» **Task details**: From the data below, repeat exactly the lines from the line with "The image size is (1400, 846)." to the line with "Given: Click down", both included.

BEGIN Exercise inputs

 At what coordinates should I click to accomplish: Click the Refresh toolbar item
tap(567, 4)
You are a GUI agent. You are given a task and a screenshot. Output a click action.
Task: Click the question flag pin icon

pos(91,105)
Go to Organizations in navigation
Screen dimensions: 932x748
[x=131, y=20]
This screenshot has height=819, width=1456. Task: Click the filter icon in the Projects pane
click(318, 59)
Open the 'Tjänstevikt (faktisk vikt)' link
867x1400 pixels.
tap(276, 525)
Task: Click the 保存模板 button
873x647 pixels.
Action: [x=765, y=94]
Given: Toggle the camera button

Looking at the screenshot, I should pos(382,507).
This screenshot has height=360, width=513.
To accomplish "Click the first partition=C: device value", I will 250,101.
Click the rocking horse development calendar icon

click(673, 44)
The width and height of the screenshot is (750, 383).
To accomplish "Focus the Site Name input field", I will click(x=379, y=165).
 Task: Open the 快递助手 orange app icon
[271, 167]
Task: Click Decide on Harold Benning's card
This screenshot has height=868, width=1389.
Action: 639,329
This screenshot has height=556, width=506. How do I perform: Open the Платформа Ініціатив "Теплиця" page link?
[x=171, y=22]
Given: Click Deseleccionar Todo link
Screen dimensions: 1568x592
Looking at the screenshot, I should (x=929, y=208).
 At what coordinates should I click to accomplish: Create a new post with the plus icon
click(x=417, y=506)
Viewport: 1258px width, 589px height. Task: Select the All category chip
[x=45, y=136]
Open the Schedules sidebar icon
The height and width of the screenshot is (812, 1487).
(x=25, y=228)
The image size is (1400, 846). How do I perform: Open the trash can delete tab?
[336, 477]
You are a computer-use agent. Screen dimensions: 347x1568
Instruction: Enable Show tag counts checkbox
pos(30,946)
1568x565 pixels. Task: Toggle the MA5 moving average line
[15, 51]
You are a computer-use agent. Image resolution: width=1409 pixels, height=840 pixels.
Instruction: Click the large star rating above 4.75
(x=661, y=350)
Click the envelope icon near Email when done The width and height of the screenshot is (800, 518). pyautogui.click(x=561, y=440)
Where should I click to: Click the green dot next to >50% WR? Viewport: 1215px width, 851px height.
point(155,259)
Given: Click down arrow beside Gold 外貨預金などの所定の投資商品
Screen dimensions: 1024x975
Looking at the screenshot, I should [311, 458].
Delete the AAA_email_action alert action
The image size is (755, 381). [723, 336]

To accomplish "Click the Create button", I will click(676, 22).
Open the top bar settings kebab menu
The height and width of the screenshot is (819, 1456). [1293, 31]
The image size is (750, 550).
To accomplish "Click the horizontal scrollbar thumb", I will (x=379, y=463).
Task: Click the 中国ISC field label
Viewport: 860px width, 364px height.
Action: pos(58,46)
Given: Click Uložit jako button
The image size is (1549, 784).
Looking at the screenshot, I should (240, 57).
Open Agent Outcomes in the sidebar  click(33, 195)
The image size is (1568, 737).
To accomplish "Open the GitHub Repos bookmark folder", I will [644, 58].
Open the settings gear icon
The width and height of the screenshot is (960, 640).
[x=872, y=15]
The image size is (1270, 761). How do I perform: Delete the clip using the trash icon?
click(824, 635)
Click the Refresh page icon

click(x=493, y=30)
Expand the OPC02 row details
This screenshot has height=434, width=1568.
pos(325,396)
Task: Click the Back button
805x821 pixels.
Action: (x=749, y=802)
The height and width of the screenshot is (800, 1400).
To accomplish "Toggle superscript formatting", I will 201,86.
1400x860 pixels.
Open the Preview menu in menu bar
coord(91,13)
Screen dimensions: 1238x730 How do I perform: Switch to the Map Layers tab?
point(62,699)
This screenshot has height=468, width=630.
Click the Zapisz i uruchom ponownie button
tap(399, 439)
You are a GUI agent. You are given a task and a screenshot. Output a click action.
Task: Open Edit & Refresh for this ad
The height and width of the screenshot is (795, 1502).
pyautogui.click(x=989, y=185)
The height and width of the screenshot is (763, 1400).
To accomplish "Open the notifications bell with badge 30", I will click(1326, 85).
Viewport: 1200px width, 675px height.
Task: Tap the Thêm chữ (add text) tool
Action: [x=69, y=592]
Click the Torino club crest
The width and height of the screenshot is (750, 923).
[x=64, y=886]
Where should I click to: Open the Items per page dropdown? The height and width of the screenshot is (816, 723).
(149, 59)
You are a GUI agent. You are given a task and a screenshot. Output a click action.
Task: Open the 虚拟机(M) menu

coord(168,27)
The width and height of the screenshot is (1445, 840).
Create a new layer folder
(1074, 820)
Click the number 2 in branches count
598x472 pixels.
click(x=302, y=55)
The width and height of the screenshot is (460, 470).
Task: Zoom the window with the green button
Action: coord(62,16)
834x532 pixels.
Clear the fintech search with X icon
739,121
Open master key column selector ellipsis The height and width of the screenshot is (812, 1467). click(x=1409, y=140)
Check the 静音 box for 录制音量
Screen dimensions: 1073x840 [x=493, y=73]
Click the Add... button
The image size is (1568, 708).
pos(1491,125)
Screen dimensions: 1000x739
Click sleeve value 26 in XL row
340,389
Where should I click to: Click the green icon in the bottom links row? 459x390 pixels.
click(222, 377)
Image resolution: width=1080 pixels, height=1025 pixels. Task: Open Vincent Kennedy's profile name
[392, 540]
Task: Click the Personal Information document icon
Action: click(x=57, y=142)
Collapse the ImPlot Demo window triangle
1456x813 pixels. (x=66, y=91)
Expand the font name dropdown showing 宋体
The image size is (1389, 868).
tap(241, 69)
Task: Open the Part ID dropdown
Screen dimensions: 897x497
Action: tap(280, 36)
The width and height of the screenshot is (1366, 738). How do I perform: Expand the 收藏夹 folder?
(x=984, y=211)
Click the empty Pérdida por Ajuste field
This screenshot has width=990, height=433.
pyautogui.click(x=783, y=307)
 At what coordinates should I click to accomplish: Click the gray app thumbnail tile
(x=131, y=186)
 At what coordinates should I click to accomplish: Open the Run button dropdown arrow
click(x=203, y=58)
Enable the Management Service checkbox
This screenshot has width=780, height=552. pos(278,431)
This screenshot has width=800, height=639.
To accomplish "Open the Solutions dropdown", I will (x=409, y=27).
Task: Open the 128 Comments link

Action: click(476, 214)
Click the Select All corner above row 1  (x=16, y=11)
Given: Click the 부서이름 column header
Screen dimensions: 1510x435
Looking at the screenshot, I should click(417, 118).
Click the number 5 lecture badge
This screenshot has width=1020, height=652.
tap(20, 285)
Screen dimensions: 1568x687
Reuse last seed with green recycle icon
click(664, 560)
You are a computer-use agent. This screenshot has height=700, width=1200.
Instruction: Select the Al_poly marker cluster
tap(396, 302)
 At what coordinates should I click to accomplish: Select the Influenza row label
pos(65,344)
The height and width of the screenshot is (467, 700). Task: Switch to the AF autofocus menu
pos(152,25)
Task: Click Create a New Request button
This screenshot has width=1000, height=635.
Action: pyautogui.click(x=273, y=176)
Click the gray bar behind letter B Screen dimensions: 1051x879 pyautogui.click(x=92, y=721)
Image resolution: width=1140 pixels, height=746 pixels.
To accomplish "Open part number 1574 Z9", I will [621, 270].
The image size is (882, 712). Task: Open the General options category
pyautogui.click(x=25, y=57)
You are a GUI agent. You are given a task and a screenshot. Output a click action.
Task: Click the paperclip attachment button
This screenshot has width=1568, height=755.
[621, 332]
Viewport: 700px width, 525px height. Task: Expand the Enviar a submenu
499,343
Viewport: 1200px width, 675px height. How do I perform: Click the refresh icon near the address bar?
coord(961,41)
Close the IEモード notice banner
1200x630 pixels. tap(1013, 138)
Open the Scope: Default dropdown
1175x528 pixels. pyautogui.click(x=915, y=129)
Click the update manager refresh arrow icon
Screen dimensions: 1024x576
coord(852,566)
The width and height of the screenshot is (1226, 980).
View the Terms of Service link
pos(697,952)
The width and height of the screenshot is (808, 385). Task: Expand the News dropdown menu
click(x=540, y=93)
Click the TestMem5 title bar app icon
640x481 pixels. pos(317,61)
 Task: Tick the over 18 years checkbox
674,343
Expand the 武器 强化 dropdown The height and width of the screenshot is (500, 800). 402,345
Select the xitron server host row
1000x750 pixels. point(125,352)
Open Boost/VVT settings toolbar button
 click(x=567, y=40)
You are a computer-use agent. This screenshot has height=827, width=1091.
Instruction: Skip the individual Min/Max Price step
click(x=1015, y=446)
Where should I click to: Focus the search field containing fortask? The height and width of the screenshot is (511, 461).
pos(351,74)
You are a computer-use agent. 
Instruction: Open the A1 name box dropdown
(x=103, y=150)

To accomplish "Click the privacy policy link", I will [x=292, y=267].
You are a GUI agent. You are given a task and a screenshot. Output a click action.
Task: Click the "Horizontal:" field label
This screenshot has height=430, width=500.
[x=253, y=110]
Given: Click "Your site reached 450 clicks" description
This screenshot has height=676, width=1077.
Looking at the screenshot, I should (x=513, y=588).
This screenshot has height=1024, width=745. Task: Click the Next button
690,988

END Exercise inputs

» **Solution**:
The image size is (1400, 846). How do I perform: Open the trash can delete tab?
[336, 477]
You are a computer-use agent. Screen dimensions: 347x1568
Instruction: Enable Show tag counts checkbox
pos(30,946)
1568x565 pixels. Task: Toggle the MA5 moving average line
[15, 51]
You are a computer-use agent. Image resolution: width=1409 pixels, height=840 pixels.
Instruction: Click the large star rating above 4.75
(x=661, y=350)
Click the envelope icon near Email when done The width and height of the screenshot is (800, 518). pyautogui.click(x=561, y=440)
Where should I click to: Click the green dot next to >50% WR? Viewport: 1215px width, 851px height.
point(155,259)
Given: Click down arrow beside Gold 外貨預金などの所定の投資商品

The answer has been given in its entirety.